- Problem requirements
Recast the entries as a Markdown table with the columns Row and Line, starting at the first line and stopping after the line that contains "pos(263,199)". Give each non-blank line its own numbered row, and leave blank lines out.

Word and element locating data
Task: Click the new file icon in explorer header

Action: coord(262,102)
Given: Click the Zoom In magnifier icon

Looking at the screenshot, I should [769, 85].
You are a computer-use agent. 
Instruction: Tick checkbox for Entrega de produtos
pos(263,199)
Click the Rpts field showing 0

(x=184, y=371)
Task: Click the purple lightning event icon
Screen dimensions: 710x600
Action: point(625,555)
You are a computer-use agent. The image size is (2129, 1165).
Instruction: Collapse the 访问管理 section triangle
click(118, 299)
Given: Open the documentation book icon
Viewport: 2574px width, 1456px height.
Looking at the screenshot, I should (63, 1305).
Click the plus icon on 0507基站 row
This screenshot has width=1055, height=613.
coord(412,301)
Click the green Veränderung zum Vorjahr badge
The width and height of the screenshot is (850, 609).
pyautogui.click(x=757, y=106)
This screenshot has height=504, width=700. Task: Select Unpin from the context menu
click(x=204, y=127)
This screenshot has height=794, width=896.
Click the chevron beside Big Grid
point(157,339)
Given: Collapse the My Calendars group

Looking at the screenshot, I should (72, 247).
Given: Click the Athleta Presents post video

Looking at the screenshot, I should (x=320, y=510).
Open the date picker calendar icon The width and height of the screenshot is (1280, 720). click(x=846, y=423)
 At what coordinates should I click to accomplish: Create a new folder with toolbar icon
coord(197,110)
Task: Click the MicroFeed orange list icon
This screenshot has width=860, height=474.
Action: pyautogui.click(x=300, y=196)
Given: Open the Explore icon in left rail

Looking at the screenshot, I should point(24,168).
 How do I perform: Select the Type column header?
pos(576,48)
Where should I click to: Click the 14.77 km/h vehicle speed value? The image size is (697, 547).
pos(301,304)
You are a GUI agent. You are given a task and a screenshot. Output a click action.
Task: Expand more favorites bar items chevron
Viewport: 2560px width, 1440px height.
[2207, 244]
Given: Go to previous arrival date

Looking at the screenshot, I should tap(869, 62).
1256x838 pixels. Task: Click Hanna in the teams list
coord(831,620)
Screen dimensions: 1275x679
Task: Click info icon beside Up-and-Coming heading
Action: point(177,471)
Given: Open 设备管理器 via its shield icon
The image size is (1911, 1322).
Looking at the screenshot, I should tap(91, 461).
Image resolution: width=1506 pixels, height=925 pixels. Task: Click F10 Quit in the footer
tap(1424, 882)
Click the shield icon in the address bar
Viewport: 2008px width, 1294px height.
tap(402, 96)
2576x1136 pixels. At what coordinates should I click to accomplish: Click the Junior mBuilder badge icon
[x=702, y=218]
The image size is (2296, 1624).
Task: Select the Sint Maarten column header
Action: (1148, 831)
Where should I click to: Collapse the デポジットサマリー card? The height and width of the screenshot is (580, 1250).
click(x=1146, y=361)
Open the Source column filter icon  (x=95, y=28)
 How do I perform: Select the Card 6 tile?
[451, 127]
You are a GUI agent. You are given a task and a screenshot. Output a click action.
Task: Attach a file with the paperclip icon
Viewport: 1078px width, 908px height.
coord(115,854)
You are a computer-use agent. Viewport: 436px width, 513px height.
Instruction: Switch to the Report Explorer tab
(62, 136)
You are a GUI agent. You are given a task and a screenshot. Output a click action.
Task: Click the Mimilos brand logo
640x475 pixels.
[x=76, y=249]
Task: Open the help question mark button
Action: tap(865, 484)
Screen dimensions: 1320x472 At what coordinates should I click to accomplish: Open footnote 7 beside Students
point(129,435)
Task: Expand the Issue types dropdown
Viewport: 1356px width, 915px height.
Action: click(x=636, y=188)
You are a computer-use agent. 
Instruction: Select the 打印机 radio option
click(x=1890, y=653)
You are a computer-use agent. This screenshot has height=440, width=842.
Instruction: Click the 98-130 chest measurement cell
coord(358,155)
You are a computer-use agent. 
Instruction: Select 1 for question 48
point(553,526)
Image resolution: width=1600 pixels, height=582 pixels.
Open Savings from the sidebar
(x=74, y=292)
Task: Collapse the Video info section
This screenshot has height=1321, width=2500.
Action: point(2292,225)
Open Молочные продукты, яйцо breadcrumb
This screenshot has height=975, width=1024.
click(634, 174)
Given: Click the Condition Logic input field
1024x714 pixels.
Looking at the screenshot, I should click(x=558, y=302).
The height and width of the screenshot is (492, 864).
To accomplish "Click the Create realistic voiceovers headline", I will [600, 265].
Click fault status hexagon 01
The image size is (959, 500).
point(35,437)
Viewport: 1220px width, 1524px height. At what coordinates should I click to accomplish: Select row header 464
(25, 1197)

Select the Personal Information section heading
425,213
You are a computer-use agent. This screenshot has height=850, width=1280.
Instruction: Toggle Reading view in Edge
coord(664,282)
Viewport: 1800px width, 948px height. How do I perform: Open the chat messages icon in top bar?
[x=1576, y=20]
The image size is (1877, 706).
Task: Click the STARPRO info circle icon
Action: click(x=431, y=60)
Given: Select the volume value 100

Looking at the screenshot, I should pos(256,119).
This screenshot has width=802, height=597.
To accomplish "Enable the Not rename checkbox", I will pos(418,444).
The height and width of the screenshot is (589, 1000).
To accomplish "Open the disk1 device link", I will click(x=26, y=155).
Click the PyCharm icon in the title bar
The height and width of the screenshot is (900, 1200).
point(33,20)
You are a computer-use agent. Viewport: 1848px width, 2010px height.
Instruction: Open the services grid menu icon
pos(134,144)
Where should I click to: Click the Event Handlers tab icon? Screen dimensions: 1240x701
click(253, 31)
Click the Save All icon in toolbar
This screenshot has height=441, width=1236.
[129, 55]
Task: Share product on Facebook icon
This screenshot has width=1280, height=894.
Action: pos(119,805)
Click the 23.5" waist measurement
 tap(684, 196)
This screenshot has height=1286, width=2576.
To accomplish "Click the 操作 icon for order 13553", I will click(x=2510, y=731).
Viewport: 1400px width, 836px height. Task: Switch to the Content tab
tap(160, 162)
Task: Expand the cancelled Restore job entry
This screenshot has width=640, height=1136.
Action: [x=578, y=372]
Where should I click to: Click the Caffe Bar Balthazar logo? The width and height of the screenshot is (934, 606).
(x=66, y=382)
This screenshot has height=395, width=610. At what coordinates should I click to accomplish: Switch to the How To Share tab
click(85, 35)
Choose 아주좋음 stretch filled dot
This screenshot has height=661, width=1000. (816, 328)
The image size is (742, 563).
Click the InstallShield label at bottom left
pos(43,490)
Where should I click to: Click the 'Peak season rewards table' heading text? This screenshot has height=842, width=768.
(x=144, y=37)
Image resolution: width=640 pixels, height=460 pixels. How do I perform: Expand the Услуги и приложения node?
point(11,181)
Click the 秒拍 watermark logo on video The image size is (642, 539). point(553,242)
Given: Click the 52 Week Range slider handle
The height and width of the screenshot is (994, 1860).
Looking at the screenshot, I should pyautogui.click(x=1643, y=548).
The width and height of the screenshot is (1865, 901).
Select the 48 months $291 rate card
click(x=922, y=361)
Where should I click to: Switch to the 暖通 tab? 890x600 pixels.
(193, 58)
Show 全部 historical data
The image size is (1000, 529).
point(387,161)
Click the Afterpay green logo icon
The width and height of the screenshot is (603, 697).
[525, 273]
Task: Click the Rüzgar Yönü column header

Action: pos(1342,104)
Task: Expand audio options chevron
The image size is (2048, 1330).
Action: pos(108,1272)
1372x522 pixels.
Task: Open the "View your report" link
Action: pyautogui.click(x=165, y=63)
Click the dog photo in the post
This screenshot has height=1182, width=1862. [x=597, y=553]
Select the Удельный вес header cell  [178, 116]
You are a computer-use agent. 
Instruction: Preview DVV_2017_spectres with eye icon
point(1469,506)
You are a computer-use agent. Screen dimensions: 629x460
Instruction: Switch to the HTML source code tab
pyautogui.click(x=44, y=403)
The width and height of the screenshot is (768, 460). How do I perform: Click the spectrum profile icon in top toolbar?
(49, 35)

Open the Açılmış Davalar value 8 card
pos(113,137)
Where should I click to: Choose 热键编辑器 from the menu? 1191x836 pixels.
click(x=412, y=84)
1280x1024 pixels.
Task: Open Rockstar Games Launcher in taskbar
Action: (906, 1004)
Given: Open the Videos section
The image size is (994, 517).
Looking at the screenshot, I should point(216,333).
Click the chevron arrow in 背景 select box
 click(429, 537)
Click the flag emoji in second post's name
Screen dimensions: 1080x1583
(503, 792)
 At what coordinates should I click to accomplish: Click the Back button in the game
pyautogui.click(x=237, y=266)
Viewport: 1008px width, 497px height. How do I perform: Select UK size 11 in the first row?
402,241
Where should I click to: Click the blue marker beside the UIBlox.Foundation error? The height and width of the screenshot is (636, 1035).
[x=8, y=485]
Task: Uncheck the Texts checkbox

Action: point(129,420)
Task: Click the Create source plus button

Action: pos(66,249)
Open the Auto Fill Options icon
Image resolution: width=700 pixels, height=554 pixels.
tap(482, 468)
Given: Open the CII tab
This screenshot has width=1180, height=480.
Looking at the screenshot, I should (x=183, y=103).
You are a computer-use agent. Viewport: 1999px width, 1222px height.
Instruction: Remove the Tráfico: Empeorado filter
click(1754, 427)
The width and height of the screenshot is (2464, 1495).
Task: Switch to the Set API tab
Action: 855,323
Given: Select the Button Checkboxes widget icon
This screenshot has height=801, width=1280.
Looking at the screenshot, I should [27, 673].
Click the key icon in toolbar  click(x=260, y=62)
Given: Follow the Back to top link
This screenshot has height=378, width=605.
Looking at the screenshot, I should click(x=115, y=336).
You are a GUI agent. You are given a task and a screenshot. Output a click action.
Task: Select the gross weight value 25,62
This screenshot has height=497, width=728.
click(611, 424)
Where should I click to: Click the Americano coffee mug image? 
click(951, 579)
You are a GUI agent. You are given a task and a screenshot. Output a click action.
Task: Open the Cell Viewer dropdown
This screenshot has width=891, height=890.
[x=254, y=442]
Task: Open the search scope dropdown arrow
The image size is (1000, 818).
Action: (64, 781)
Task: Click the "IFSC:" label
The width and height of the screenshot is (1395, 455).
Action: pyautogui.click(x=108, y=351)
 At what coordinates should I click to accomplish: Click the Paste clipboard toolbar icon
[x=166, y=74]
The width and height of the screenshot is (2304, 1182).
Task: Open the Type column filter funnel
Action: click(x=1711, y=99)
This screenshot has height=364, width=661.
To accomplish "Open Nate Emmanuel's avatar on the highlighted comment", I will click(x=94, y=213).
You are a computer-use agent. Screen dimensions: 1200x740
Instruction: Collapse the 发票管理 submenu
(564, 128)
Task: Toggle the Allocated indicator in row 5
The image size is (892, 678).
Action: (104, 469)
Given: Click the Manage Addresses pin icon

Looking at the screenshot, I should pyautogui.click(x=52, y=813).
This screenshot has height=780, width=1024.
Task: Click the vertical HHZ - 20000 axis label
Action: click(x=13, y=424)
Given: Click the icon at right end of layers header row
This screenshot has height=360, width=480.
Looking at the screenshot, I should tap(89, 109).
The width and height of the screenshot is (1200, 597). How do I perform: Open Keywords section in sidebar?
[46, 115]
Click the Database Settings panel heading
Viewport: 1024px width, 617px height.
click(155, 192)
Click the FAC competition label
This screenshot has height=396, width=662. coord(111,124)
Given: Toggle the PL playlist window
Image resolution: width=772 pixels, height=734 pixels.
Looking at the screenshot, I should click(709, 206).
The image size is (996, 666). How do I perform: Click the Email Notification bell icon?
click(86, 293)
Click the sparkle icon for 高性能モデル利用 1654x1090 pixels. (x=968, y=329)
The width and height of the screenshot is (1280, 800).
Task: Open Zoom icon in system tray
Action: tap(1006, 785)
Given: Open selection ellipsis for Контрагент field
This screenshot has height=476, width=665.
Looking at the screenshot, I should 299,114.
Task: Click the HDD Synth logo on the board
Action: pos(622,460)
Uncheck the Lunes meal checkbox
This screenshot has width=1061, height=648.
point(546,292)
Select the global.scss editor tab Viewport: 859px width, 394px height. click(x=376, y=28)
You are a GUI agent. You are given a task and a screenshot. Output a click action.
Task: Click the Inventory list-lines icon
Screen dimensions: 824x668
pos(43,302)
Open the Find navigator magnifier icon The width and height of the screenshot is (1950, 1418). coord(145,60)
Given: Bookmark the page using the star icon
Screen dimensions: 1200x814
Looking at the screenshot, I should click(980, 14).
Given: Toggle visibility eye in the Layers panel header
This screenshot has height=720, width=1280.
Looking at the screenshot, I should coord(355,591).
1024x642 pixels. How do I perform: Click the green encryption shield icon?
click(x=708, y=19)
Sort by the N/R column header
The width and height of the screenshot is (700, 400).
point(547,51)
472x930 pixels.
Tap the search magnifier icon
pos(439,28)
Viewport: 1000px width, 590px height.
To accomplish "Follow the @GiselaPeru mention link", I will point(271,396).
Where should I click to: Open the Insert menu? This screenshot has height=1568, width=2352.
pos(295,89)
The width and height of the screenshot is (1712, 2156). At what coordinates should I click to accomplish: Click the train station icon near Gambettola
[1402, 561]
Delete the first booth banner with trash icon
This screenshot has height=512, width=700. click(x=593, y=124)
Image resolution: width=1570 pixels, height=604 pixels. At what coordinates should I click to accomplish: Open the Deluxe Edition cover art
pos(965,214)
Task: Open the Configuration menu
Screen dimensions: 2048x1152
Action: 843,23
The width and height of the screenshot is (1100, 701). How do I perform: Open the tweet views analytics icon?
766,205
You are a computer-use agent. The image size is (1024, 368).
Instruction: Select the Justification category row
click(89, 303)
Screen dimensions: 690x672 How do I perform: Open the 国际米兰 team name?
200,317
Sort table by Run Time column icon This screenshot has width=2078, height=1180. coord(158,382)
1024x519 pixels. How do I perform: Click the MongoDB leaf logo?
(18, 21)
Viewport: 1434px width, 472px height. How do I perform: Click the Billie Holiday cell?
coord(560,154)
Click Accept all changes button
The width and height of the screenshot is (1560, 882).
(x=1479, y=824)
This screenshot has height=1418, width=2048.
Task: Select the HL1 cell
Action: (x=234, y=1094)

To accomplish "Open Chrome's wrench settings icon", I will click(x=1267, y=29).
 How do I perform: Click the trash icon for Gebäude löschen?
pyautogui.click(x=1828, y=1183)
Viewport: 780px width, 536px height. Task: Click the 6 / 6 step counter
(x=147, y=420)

- Result
| Row | Line |
|---|---|
| 1 | Task: Click the new file icon in explorer header |
| 2 | Action: coord(262,102) |
| 3 | Given: Click the Zoom In magnifier icon |
| 4 | Looking at the screenshot, I should [769, 85]. |
| 5 | You are a computer-use agent.  |
| 6 | Instruction: Tick checkbox for Entrega de produtos |
| 7 | pos(263,199) |